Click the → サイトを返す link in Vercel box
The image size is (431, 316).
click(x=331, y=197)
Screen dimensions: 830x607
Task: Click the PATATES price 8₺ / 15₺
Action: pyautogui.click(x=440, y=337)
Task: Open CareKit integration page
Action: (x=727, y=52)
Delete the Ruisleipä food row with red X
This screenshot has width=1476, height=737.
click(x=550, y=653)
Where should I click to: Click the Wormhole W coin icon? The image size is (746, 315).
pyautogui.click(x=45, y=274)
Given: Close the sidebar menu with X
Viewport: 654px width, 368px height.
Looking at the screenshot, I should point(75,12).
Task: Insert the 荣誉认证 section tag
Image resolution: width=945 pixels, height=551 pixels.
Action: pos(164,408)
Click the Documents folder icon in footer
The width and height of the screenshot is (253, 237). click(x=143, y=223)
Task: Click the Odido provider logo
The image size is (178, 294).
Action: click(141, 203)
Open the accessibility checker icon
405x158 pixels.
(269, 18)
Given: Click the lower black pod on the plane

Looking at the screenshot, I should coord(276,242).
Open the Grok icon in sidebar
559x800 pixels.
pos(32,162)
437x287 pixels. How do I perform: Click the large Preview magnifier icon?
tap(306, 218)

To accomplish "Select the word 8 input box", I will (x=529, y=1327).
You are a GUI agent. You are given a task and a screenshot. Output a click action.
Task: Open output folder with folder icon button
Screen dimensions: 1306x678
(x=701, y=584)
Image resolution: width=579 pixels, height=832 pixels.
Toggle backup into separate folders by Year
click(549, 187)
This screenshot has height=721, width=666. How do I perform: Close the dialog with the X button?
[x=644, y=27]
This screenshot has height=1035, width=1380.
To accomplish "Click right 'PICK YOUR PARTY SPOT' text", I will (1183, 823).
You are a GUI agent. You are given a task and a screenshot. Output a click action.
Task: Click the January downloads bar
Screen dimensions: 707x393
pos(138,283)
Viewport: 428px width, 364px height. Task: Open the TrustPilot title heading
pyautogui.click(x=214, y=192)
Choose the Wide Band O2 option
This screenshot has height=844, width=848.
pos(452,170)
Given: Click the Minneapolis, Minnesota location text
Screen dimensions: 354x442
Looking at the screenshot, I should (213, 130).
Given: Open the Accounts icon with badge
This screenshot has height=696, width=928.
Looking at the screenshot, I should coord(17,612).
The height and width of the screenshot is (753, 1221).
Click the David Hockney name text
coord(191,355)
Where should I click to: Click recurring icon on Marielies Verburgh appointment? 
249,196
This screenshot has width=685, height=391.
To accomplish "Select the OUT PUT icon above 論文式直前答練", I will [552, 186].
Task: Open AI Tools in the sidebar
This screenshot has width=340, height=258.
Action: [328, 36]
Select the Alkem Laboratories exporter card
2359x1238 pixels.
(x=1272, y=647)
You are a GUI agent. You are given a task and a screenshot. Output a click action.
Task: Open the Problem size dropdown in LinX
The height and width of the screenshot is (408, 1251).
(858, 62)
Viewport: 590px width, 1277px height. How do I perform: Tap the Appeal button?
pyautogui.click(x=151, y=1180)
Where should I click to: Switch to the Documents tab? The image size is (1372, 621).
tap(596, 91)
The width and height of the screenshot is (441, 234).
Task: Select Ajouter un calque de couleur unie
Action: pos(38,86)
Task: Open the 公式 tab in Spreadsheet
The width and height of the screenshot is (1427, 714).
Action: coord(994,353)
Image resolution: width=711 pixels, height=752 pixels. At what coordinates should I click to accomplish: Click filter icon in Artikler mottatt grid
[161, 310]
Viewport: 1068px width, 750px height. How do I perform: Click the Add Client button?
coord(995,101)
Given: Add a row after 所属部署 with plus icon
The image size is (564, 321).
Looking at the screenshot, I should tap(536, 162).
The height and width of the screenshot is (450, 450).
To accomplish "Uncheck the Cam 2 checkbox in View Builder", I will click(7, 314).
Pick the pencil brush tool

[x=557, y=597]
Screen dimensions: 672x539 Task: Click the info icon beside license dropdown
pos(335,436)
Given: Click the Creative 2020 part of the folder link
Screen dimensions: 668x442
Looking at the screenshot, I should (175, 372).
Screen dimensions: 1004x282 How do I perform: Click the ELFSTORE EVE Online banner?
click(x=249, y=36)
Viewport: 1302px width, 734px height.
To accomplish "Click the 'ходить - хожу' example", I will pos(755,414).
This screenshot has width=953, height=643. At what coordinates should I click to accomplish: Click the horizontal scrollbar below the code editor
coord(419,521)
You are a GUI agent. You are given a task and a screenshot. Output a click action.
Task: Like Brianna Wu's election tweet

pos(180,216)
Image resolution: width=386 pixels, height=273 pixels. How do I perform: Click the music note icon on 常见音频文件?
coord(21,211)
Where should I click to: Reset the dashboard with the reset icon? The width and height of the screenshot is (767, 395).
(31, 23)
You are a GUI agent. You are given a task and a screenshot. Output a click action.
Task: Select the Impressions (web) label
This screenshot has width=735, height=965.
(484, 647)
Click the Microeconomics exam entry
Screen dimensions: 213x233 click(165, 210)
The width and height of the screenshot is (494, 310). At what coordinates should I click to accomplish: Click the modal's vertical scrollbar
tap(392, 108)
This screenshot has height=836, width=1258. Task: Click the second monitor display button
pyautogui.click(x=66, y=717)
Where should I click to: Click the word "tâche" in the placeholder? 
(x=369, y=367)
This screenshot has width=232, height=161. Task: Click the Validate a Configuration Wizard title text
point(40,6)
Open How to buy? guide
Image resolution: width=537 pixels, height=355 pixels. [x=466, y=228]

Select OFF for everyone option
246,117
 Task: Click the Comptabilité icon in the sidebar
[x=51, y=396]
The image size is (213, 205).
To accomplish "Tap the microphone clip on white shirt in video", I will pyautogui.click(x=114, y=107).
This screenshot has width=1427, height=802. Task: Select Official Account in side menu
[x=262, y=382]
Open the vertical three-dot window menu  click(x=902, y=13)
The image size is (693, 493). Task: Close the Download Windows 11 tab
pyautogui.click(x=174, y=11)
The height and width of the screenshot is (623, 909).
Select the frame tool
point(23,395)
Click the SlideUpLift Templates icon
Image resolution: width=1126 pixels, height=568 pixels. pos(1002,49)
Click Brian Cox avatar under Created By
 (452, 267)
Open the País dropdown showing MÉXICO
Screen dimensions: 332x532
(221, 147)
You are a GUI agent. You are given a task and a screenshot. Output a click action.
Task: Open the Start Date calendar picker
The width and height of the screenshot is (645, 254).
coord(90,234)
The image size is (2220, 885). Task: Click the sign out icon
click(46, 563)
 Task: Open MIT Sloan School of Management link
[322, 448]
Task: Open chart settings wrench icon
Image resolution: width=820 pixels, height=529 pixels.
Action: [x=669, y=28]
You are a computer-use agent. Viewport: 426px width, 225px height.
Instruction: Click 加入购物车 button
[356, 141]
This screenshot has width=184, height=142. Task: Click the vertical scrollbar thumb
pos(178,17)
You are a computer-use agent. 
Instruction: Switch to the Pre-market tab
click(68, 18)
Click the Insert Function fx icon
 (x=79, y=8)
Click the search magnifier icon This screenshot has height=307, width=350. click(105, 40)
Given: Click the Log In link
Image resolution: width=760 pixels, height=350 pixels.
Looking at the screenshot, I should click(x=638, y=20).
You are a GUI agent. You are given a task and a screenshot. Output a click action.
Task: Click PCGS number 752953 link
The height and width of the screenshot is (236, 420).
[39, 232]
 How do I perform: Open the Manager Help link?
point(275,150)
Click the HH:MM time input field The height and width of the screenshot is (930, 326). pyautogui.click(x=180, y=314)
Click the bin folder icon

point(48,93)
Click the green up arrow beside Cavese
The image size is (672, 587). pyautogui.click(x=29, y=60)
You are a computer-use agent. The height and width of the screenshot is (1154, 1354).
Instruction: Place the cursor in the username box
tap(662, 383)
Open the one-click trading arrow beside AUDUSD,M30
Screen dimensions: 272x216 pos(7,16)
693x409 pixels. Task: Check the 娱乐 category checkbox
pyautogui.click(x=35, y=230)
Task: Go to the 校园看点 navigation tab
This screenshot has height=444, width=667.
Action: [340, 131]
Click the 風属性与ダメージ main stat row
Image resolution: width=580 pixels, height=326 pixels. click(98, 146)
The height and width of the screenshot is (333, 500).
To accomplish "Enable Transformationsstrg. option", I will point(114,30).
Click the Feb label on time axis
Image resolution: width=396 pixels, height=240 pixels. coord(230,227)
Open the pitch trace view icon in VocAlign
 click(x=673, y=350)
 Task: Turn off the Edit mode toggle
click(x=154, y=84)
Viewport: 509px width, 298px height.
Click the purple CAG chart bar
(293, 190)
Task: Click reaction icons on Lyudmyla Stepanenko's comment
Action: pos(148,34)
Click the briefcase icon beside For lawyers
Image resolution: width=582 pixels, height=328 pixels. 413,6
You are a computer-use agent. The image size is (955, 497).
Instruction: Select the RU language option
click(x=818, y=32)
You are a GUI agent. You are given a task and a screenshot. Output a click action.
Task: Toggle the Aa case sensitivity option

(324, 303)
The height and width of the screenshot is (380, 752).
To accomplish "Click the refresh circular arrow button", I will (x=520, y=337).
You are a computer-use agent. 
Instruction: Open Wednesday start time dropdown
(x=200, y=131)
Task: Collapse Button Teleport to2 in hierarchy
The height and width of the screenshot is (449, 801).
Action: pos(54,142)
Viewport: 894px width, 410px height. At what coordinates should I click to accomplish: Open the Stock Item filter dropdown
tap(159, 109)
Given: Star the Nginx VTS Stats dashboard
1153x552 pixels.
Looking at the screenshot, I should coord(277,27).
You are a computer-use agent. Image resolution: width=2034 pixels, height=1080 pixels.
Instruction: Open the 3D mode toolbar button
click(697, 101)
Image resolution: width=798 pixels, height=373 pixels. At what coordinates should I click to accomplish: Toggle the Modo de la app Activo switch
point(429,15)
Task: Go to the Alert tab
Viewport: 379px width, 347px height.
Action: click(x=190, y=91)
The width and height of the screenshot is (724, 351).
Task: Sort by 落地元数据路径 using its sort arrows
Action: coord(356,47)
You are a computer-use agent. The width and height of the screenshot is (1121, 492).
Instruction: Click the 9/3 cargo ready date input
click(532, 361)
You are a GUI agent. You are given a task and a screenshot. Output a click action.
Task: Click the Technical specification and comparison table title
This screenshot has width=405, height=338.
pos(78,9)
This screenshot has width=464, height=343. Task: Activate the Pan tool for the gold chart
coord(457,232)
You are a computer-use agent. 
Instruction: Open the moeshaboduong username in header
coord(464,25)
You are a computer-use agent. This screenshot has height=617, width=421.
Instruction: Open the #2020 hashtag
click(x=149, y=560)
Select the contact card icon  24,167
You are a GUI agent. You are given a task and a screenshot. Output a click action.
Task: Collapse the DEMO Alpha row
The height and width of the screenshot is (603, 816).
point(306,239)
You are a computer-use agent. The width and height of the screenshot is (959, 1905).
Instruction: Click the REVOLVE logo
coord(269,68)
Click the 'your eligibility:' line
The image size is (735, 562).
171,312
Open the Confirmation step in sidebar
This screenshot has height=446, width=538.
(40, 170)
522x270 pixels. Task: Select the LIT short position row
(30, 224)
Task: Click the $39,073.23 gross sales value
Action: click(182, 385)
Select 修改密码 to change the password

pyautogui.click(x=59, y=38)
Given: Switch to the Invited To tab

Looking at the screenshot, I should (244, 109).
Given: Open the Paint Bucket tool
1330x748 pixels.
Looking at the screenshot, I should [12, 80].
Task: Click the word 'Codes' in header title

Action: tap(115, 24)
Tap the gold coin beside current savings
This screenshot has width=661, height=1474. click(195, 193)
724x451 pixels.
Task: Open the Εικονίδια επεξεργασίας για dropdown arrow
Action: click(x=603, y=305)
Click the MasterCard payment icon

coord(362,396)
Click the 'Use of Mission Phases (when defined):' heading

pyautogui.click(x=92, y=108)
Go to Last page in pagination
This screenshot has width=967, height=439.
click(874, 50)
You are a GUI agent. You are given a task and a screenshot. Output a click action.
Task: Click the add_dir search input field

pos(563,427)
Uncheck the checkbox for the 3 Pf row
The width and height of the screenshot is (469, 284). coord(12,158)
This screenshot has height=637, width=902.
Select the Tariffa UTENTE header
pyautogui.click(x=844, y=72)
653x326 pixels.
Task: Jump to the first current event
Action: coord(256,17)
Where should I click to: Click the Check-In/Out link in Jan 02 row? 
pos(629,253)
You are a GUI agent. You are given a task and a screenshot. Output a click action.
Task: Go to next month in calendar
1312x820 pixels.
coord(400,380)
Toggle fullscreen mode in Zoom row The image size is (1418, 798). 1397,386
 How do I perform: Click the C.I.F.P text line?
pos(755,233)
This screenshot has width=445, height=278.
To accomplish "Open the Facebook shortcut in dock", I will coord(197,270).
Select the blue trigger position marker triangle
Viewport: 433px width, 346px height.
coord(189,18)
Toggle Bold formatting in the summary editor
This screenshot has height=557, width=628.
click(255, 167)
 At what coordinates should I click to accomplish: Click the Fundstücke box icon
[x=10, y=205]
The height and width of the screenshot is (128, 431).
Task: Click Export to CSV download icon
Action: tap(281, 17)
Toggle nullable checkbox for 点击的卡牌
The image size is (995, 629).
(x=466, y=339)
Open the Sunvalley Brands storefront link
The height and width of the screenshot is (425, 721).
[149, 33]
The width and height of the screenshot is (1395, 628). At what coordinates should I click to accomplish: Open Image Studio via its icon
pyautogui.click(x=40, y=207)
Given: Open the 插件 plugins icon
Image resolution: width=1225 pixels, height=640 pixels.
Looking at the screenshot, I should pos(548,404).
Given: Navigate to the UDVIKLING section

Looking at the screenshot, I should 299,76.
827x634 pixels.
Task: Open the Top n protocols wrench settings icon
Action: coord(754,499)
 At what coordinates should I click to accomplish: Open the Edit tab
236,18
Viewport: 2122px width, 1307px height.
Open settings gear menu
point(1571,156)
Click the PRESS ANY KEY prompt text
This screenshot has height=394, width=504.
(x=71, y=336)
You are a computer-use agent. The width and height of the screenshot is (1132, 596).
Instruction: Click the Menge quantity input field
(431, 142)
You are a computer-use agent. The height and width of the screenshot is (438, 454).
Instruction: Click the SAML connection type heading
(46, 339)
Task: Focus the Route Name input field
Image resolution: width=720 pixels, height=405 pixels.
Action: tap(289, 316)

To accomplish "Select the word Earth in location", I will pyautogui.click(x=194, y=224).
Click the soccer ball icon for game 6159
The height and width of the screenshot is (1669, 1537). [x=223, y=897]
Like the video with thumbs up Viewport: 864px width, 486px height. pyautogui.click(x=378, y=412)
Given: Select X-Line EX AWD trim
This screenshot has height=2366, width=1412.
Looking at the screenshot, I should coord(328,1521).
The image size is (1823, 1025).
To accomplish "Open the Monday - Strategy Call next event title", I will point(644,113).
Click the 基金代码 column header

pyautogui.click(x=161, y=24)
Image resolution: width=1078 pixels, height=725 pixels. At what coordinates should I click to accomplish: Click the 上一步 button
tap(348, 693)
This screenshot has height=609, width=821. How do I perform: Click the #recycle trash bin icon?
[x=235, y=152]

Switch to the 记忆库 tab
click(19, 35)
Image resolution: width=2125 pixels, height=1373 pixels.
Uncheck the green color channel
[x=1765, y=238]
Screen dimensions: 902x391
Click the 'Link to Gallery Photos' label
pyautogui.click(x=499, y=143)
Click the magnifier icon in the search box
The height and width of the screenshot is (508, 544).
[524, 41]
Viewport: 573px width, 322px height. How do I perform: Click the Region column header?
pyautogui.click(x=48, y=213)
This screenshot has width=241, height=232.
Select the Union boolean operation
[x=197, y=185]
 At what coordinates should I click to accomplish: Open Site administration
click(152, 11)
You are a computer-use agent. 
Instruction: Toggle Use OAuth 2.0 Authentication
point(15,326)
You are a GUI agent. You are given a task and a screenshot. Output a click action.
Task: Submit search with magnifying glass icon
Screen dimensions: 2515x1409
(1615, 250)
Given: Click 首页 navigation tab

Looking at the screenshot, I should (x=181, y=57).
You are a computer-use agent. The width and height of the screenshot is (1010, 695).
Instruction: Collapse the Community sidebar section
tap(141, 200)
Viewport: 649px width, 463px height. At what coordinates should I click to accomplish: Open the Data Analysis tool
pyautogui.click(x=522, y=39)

········

§ **Set exercise**: Rewrite the items starting at the line containing "This screenshot has width=445, height=278." and ending at the line containing "Looking at the screenshot, I should coord(328,1521).", with "input field" changed to "text box" and everything else left as it is.

§ **Result of this task**:
This screenshot has width=445, height=278.
To accomplish "Open the Facebook shortcut in dock", I will coord(197,270).
Select the blue trigger position marker triangle
Viewport: 433px width, 346px height.
coord(189,18)
Toggle Bold formatting in the summary editor
This screenshot has height=557, width=628.
click(255, 167)
 At what coordinates should I click to accomplish: Click the Fundstücke box icon
[x=10, y=205]
The height and width of the screenshot is (128, 431).
Task: Click Export to CSV download icon
Action: tap(281, 17)
Toggle nullable checkbox for 点击的卡牌
The image size is (995, 629).
(x=466, y=339)
Open the Sunvalley Brands storefront link
The height and width of the screenshot is (425, 721).
[149, 33]
The width and height of the screenshot is (1395, 628). At what coordinates should I click to accomplish: Open Image Studio via its icon
pyautogui.click(x=40, y=207)
Given: Open the 插件 plugins icon
Image resolution: width=1225 pixels, height=640 pixels.
Looking at the screenshot, I should pos(548,404).
Given: Navigate to the UDVIKLING section

Looking at the screenshot, I should 299,76.
827x634 pixels.
Task: Open the Top n protocols wrench settings icon
Action: coord(754,499)
 At what coordinates should I click to accomplish: Open the Edit tab
236,18
Viewport: 2122px width, 1307px height.
Open settings gear menu
point(1571,156)
Click the PRESS ANY KEY prompt text
This screenshot has height=394, width=504.
(x=71, y=336)
You are a computer-use agent. The width and height of the screenshot is (1132, 596).
Instruction: Click the Menge quantity text box
(431, 142)
You are a computer-use agent. The height and width of the screenshot is (438, 454).
Instruction: Click the SAML connection type heading
(46, 339)
Task: Focus the Route Name text box
Image resolution: width=720 pixels, height=405 pixels.
Action: tap(289, 316)

To accomplish "Select the word Earth in location", I will pyautogui.click(x=194, y=224).
Click the soccer ball icon for game 6159
The height and width of the screenshot is (1669, 1537). [x=223, y=897]
Like the video with thumbs up Viewport: 864px width, 486px height. pyautogui.click(x=378, y=412)
Given: Select X-Line EX AWD trim
This screenshot has height=2366, width=1412.
Looking at the screenshot, I should coord(328,1521).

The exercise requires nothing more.